Keeper: Automated Testing and Fixing of Machine Learning Software
- Chengcheng Wan ,
- Shicheng Liu ,
- Sophie Xie ,
- Yuhan Liu ,
- Henry Hoffmann ,
- Michael Maire ,
- Shan Lu
ACM Transactions on Software Engineering and Methodology |
The increasing number of software applications incorporating machine learning (ML) solutions has led to the need for testing techniques. However, testing ML software requires tremendous human effort to design realistic and relevant test inputs, and to judge software output correctness according to human common sense. Even when misbehavior is exposed, it is often unclear whether the defect is inside ML API or the surrounding code, and how to fix the implementation. This article tackles these challenges by proposing Keeper, an automated testing and fixing tool for ML software.

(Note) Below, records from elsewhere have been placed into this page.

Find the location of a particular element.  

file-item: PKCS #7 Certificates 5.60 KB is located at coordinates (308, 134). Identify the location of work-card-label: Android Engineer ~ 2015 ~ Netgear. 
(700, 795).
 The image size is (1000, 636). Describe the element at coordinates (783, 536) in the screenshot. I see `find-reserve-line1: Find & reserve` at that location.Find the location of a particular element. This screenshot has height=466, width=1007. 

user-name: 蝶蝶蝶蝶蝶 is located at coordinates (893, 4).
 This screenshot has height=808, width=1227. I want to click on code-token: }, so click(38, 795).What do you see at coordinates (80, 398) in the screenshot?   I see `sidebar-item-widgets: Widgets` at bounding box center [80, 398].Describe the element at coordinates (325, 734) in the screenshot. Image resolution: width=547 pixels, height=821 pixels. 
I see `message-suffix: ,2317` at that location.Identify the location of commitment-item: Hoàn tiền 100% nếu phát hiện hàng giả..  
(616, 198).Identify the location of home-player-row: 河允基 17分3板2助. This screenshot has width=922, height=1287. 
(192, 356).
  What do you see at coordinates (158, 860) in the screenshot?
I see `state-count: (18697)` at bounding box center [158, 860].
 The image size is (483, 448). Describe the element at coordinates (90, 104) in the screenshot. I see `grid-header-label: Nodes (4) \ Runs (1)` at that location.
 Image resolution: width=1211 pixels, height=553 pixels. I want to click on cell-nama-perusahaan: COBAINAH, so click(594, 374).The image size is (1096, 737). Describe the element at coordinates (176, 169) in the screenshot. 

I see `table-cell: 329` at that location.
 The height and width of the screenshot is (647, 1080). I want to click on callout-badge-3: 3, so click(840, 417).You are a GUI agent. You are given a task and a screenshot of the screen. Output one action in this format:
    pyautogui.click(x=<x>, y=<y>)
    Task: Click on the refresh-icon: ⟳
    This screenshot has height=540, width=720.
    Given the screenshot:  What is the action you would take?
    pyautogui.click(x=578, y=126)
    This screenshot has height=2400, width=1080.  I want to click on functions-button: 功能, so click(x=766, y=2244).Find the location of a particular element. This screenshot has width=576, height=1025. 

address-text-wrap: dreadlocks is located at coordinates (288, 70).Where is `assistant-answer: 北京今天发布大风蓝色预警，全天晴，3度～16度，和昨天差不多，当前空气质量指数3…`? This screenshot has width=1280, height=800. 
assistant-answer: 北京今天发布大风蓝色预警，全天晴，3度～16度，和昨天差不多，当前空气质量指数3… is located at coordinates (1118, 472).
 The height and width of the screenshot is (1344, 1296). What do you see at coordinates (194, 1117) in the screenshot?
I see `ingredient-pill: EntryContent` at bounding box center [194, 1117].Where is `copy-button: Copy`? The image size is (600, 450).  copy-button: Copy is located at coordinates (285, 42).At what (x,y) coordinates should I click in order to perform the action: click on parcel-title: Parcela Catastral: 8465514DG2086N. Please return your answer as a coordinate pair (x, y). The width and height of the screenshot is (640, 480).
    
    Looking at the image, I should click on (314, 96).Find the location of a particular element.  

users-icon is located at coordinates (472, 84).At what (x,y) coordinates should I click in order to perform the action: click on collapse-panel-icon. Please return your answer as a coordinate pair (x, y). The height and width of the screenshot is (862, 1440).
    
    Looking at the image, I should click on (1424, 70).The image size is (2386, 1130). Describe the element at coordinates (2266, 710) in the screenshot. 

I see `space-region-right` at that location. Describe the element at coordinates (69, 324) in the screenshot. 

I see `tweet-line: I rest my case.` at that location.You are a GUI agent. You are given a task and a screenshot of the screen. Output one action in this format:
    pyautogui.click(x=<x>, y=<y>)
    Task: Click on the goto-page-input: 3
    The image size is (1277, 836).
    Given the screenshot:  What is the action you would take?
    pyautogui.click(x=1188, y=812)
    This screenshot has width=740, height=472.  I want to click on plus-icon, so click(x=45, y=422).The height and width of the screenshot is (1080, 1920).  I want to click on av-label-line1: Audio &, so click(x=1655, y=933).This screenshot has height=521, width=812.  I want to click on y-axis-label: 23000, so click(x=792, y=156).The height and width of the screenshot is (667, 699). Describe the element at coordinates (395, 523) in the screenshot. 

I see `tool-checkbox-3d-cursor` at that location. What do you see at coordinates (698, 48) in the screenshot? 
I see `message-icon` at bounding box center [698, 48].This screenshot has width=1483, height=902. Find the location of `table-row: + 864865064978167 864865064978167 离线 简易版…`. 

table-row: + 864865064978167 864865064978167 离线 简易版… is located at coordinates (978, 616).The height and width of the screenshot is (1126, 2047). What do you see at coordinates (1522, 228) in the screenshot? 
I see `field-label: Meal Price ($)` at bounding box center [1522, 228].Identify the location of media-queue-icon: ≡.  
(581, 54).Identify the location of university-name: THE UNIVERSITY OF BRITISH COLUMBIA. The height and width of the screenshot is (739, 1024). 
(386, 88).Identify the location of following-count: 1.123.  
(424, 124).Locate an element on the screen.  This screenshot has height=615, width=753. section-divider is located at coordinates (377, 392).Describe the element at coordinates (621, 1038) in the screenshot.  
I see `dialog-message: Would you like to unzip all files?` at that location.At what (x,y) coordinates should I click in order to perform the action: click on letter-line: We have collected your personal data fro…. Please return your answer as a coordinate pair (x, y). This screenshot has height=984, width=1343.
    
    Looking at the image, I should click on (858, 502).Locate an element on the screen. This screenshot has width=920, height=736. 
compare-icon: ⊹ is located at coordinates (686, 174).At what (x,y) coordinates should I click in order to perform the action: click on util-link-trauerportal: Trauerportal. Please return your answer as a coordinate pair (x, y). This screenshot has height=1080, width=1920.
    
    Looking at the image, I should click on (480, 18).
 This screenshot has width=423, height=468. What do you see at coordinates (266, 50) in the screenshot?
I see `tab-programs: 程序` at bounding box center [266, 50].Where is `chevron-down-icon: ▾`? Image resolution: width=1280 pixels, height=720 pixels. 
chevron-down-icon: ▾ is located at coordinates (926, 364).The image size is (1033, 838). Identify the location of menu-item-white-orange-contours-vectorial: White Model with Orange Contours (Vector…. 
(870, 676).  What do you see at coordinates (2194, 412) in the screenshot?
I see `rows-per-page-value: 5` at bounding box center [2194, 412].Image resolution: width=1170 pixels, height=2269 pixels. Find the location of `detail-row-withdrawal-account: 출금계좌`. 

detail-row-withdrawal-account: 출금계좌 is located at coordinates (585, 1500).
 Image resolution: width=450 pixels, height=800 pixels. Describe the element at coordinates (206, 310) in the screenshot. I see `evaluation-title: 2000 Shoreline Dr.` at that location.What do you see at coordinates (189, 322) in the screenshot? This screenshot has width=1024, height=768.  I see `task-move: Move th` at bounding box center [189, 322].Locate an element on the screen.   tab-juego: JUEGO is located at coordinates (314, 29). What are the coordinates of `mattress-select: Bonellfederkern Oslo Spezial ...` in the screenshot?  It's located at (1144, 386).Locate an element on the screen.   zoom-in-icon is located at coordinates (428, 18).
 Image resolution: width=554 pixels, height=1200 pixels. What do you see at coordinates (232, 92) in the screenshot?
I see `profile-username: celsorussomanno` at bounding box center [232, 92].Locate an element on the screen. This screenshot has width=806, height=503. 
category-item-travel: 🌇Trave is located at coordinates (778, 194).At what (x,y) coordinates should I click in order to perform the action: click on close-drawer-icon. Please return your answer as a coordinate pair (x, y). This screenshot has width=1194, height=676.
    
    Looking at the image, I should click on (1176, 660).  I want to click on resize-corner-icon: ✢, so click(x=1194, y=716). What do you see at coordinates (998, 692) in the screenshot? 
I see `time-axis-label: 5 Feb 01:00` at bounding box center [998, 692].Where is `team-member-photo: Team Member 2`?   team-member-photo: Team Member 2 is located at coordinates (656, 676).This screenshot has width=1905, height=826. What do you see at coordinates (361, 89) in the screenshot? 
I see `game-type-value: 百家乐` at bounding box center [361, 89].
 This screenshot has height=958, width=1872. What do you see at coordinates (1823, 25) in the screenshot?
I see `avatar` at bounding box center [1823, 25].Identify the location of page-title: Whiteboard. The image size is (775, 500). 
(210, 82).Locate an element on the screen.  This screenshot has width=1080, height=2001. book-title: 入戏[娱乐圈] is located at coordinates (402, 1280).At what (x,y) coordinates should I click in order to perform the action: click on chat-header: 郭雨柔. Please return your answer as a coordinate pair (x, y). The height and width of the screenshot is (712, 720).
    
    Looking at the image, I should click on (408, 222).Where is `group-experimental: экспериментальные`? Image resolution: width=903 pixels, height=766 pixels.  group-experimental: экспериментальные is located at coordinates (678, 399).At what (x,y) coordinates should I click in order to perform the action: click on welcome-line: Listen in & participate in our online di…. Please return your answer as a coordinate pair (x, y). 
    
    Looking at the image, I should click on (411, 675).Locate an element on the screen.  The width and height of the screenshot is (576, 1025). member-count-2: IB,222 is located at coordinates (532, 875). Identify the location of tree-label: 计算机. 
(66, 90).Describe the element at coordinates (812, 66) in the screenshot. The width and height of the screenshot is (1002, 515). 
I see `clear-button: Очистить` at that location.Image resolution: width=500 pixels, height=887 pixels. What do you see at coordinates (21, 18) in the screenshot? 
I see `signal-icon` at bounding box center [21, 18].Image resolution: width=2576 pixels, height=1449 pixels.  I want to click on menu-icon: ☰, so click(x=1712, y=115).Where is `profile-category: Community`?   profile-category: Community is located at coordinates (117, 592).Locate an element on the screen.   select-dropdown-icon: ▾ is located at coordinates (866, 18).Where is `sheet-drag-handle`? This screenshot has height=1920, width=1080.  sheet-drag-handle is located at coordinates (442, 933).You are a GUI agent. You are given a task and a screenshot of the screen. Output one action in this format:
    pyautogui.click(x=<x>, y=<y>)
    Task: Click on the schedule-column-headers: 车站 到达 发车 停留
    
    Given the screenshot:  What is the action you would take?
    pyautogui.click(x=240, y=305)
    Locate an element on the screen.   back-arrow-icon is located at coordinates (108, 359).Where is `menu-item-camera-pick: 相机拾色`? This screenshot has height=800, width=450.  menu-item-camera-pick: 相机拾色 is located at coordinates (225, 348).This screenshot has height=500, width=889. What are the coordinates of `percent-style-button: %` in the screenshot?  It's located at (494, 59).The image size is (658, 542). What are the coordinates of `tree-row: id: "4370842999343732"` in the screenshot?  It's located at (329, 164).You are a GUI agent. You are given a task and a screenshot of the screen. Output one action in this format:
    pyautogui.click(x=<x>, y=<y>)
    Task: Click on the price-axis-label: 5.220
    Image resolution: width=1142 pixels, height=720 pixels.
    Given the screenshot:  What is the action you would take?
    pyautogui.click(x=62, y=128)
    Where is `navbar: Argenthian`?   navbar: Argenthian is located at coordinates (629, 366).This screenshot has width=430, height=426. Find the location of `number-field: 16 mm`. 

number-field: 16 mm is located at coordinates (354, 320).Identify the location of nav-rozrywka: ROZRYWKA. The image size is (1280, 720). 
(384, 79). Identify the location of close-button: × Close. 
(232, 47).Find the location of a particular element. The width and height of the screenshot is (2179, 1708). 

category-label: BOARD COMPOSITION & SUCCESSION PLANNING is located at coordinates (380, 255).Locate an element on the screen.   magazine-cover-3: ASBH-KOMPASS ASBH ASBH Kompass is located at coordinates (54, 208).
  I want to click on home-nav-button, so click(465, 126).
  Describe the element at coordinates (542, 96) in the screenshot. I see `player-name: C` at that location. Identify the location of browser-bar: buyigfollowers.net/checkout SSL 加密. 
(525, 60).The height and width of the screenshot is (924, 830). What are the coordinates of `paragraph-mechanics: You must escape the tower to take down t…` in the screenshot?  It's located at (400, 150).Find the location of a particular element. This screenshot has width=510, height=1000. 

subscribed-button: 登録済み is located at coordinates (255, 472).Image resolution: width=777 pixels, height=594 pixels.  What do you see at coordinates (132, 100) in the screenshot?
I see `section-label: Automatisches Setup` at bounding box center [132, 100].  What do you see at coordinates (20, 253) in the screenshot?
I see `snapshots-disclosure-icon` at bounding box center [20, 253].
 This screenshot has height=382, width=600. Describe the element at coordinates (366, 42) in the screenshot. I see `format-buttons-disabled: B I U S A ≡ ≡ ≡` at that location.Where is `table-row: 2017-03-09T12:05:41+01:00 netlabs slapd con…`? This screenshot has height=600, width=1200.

The core idea of Keeper is designing pseudo-inverse functions that semantically reverse the corresponding ML task in an empirical way and proxy common human judgment of real-world data. It incorporates these functions into a symbolic execution engine to generate tests. Keeper also detects code smells that degrade software performance. Once misbehavior is exposed, Keeper attempts to change how ML APIs are used to alleviate the misbehavior.
Our evaluation on a variety of applications shows that Keeper greatly improves branch coverage, while identifying 74 previously unknown failures and 19 code smells from 56 out of 104 applications. Our user studies show that 78% of end-users and 95% of developers agree with Keeper’s detection and fixing results.